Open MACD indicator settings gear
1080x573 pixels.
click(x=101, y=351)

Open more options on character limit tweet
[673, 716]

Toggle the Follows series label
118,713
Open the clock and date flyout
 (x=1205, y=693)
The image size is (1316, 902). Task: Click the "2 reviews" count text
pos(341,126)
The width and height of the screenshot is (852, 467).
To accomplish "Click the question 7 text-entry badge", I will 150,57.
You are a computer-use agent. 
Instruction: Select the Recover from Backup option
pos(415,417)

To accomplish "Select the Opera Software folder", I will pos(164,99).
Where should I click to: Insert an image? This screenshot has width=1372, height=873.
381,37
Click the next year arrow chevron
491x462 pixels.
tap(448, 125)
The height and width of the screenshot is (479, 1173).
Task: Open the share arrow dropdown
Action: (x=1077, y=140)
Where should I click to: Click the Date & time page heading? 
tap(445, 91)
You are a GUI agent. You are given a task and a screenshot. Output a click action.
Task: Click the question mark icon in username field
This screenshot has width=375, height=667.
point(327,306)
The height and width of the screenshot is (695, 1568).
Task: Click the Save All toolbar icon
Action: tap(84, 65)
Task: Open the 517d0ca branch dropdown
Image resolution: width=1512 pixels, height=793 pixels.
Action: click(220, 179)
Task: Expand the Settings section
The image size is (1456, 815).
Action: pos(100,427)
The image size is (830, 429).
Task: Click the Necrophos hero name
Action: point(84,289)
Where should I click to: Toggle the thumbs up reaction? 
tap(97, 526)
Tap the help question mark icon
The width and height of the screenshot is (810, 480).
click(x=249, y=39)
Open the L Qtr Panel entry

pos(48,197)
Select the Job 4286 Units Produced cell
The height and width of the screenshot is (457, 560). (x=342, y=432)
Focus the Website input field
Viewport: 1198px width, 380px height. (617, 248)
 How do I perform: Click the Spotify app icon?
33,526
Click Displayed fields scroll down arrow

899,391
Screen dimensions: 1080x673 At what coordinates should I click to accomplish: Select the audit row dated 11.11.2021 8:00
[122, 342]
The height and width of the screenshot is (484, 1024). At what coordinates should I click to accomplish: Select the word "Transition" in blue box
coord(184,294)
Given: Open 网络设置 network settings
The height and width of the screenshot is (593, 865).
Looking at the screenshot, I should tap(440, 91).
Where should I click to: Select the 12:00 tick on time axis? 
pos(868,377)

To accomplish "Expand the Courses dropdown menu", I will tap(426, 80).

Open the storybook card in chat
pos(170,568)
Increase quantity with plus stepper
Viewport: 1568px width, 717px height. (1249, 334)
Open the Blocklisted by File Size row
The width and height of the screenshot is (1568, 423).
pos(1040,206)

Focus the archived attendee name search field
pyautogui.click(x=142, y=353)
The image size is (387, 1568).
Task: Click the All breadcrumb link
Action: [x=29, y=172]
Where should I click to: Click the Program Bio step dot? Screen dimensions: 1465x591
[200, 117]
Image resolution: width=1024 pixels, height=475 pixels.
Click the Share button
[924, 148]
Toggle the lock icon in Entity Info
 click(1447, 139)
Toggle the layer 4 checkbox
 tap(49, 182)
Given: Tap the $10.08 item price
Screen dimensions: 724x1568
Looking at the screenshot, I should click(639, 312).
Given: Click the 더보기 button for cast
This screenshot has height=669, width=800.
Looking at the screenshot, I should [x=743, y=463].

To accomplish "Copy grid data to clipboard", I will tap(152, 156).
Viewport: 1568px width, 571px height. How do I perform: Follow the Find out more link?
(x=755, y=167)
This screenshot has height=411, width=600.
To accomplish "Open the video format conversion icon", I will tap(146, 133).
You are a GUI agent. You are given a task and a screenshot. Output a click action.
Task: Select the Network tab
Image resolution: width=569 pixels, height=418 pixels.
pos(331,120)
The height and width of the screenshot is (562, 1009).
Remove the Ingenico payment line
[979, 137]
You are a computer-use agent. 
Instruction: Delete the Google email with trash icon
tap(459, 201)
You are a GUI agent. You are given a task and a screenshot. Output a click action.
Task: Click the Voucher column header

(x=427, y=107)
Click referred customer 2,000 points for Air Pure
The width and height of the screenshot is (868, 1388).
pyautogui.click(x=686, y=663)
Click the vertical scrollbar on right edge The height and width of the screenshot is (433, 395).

TO DO: Only a number is asked for here: the count of lines in the records that hold "question".

YOUR RESPONSE: 3